Hope and Cope
Dr. Avi Madan-Swain, is an associate professor of pediatrics and director of the Hope and Cope Psychosocial Program in the Division of Pediatric Hematology-Oncology at Children’s of Alabama. She has worked extensively with children diagnosed with cancer and other blood disorders and their families in both inpatient and outpatient settings.
Most people know that the Alabama Center for Childhood Cancer and Blood Disorders at Children’s of Alabama provides cutting-edge cancer treatments. But our care goes well beyond the lifesaving surgeries, chemotherapy and radiation therapy. Since 2008, our Hope and Cope Psychosocial Program has been providing support and services from diagnosis onward using a family-centered approach, where the family and health care providers are partners working together to best meet the needs of the patient.
Our interdisciplinary Family Support team, consists of skilled and compassionate specialists, including social workers, child life specialists, pediatric psychologists, pediatric neuropsychologists, chaplains, hospital-based teachers, school liaisons, art and music therapists, as well as a rhythm drumming specialist to provide emotional, psychological and spiritual support and also assist with concrete needs. Theyfocus on identifying family strengths and resiliency factors, as well as risk factors, and provides evidence-based interventions.

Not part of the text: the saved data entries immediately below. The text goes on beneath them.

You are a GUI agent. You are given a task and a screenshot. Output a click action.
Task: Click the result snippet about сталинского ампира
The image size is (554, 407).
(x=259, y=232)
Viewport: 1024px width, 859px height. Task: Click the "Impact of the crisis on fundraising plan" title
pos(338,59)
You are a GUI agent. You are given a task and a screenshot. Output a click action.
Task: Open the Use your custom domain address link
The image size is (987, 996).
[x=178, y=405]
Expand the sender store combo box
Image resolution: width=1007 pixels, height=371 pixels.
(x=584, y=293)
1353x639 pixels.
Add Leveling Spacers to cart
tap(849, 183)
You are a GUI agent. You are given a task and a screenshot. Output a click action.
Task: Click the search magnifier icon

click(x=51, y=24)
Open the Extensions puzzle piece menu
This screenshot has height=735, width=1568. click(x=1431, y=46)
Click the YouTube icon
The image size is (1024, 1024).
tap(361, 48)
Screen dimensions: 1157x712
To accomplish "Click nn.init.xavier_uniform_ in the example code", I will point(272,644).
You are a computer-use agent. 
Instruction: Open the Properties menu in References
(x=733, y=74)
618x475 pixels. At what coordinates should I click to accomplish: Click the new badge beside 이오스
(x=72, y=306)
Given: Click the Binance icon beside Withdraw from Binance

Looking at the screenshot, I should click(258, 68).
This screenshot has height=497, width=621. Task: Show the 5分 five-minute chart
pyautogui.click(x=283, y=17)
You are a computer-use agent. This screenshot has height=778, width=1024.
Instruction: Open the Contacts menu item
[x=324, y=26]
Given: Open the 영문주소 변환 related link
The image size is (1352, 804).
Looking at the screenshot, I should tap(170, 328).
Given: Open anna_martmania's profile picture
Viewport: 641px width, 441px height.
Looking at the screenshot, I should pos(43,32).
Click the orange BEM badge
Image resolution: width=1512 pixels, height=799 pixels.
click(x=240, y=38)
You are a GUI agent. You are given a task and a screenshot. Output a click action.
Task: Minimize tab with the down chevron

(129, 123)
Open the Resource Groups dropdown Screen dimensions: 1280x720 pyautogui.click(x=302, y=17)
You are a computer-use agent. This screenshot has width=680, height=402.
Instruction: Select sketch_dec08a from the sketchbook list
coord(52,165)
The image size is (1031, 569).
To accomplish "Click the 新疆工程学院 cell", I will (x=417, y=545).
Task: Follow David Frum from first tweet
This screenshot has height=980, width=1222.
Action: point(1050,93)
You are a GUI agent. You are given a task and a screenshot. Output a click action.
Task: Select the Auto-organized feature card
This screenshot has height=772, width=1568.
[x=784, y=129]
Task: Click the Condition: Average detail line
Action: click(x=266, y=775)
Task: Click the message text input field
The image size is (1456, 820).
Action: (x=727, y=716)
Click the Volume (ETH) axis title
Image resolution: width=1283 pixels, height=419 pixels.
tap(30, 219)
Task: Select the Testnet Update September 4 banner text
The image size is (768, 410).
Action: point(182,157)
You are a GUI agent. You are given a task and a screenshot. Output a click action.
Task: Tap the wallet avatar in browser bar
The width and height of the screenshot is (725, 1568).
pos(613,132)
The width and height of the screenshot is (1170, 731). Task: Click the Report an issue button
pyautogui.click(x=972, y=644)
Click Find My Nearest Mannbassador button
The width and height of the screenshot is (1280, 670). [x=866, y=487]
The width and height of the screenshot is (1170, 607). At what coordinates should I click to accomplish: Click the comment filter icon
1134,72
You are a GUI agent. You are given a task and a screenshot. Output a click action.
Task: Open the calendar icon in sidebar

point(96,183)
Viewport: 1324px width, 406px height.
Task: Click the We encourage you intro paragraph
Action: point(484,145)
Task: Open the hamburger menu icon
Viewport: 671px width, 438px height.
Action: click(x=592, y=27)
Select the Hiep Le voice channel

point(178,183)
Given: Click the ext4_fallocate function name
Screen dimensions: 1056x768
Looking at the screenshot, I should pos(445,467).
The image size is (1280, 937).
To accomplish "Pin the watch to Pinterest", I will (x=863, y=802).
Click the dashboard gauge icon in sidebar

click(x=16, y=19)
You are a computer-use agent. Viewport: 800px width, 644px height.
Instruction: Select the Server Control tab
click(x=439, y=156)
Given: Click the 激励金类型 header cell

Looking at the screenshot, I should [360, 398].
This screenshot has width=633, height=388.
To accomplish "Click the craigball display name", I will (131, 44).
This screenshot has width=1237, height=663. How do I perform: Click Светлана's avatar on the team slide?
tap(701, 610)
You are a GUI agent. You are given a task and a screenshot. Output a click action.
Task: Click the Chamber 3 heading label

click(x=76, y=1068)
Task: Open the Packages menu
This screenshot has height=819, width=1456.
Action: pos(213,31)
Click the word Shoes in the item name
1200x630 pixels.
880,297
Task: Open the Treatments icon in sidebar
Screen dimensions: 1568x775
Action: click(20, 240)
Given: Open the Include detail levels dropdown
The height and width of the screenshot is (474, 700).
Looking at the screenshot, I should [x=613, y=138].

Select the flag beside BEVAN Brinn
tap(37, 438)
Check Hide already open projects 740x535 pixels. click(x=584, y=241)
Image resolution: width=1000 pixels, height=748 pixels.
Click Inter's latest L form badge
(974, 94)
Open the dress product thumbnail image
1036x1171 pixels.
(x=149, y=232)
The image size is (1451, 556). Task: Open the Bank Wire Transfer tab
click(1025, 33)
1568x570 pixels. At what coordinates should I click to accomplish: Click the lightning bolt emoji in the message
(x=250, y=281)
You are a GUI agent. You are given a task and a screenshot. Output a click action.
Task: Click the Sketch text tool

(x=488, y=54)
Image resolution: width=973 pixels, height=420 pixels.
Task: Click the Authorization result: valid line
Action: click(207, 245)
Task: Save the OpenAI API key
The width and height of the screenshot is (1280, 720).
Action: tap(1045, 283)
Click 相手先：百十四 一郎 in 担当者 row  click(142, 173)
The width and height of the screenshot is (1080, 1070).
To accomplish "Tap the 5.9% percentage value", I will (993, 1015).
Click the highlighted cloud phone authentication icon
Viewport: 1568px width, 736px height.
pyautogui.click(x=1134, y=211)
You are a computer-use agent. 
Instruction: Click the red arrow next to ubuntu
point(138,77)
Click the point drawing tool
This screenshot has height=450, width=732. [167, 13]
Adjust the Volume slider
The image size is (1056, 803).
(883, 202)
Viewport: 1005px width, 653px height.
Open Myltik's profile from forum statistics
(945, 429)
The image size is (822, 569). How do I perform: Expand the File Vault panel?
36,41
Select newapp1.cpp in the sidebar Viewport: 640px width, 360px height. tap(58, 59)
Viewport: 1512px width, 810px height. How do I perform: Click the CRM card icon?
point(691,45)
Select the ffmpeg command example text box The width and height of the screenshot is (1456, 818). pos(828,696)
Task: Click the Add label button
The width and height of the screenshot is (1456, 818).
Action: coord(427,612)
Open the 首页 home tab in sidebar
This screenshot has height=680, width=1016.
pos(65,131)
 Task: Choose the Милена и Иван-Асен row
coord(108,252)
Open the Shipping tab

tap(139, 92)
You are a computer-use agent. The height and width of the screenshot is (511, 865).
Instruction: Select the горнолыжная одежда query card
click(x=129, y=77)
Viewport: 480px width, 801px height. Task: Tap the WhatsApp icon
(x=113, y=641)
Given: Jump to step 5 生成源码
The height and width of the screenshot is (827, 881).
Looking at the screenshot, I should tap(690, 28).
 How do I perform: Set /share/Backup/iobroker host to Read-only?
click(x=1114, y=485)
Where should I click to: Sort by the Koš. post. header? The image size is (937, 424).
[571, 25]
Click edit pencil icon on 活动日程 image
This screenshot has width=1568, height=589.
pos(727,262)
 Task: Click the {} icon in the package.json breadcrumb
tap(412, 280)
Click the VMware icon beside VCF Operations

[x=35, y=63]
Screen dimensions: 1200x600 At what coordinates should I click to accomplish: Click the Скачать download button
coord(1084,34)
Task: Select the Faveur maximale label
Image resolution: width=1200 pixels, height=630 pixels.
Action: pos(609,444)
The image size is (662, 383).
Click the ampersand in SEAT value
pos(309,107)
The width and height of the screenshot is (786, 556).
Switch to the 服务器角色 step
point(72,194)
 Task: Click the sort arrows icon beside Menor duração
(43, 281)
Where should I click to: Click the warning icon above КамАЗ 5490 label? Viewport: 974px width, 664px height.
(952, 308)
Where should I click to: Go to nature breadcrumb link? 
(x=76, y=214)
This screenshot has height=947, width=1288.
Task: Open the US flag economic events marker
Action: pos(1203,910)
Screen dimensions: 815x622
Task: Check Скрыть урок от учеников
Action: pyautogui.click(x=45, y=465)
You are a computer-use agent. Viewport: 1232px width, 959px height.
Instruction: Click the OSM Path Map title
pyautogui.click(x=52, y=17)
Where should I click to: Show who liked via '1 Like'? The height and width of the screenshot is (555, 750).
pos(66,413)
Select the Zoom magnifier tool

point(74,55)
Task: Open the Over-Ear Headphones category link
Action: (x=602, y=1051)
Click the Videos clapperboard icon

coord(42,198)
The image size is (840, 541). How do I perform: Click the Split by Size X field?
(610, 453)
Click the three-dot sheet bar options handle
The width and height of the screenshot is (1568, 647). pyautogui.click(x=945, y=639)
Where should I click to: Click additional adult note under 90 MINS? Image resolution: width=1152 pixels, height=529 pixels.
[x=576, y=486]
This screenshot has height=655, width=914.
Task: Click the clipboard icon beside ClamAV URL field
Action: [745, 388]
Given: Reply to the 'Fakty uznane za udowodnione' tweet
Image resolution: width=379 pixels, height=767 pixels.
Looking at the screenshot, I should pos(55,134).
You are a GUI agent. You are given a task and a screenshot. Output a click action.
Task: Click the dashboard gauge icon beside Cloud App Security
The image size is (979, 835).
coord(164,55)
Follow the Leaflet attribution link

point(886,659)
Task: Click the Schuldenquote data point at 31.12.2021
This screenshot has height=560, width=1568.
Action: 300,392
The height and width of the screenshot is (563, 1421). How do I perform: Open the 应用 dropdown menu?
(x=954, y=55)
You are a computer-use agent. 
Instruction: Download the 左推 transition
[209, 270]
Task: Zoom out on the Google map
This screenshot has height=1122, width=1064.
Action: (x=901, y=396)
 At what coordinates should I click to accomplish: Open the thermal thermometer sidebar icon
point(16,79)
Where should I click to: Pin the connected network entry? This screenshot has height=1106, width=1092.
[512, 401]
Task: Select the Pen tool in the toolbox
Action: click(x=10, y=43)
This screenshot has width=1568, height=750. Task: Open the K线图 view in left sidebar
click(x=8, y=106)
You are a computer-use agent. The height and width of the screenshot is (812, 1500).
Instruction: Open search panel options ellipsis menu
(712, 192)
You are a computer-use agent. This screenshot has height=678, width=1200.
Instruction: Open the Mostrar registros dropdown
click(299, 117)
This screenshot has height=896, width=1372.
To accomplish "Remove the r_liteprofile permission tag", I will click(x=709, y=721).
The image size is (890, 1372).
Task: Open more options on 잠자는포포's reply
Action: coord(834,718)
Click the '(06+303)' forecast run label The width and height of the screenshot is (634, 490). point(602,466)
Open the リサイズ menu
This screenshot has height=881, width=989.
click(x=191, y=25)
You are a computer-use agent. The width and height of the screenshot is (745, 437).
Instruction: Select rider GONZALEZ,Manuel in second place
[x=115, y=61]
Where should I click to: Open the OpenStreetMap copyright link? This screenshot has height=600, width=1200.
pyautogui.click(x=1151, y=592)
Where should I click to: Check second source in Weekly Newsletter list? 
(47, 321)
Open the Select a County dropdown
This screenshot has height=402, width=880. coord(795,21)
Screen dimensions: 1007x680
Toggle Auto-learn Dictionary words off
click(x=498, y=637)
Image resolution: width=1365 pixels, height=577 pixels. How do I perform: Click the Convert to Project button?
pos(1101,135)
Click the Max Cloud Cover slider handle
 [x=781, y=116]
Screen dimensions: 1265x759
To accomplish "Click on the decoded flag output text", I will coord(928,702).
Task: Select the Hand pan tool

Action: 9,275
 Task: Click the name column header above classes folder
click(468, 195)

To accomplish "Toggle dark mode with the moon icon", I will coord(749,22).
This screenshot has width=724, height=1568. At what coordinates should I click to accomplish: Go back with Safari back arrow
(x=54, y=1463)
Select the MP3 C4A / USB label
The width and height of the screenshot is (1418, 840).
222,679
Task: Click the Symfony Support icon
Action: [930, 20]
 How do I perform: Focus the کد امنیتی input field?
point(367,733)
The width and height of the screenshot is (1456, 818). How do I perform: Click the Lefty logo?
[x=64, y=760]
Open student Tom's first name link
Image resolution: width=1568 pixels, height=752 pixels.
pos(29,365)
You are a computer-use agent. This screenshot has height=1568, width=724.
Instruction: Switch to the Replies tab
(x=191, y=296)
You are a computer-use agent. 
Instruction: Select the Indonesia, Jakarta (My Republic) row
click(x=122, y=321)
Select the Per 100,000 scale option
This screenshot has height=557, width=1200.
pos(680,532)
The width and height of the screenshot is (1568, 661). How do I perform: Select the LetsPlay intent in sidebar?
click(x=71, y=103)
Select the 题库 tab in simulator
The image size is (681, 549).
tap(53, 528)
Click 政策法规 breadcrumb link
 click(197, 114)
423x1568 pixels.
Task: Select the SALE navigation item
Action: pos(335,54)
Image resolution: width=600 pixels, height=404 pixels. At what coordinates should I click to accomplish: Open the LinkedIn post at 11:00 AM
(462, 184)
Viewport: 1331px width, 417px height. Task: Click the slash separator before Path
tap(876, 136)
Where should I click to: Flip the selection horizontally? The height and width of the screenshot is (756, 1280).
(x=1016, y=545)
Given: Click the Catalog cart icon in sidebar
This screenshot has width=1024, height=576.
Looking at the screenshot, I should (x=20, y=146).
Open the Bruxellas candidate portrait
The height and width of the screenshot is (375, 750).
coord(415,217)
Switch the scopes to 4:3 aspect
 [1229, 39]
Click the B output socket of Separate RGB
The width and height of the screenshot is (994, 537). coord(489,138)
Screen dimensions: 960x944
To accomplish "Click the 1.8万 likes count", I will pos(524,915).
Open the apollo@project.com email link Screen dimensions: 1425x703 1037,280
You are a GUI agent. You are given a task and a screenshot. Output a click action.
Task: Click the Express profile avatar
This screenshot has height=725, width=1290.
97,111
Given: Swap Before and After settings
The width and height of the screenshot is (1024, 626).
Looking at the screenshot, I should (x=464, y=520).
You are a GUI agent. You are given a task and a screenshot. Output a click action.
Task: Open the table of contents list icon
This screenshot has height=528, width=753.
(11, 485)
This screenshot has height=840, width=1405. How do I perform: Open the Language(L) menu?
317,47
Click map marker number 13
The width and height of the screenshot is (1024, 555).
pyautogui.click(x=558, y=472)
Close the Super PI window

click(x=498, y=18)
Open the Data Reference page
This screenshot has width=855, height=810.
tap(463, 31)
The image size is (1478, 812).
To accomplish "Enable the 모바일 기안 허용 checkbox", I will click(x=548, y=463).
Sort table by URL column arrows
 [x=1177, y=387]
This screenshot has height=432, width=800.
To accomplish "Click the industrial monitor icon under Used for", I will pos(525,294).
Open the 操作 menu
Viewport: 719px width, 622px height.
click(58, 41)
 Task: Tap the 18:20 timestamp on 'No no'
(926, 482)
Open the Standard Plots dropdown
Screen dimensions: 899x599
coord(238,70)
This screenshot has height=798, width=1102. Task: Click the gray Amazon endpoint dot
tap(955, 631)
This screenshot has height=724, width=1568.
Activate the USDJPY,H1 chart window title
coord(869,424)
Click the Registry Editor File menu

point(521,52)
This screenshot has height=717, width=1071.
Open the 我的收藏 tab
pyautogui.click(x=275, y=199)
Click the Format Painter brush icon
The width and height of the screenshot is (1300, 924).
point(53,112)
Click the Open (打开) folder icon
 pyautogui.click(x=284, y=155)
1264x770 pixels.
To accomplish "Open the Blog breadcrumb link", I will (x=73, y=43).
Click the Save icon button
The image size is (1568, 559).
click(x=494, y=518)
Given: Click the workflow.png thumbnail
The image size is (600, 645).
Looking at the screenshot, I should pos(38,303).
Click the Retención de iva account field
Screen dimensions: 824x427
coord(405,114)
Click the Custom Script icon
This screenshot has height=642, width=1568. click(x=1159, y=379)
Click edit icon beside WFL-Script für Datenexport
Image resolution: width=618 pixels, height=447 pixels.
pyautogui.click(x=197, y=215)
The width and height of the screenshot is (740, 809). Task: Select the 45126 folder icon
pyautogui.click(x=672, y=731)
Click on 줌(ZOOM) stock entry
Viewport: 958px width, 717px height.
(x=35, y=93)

Some families need emotional help. Some need financial help. Some need spiritual help.
To ease the stress and distress from frequent hospitalizations or lengthy outpatient visits, the Hope and Cope Psychosocial Program offers a variety of emotional health and well-being activities including: Art/Music/Drumming and Rhythm Circle, Beads of Courage, Gardening on the Terrace, group school or bedside instruction, STAR (School/Social Transition & Re-entry), Hand in Paw Animal-Assisted Therapy, Hand of Hope Volunteers, individual therapy for patients or family members to help with specific individual challenges being faced, Parent 2 Parent Mentoring, as well as a weekly inpatient Caregiver Dinner Support Group to give families a break from hospital food. Many of these activities are made possible through partnerships with local community businesses and organizations.
Many of our diversionary activities are popular and fun. For example, our rhythm drumming attracts entire families and allows them to express themselves through music. We plan on soon adding drama therapy, and hope to have all of our patients work together on a theatrical production describing their medical journey.
On the more practical side, our STAR initiative focuses upon the often complex educational needs of childhood cancer patients. School is one of the most important parts of a child/teen’s life. Focusing on school helps the child/teen look to the future and is a step toward returning to a more normal lifestyle. We believe that when a child/teen diagnosed with cancer or a blood disorder is medic ally able, they should return to classroom. It is important to keep children on track with their education, because it sends a strong message about our confidence in their continued growth and development. We offer group school daily in the hospital, along with bedside instruction when the child is medically unable to attend.
Our STAR team school liaisons work with education systems to help cancer survivors successfully transition back to school. The school liaisons work closely with the family and serve as a link to provide ongoing communication between the hospital and school. When the child/teen is ready to attend school regularly, the school liaisons work with the child/teen, parent and school personnel to develop an individualized school re-entry plan to ensure a smooth transition.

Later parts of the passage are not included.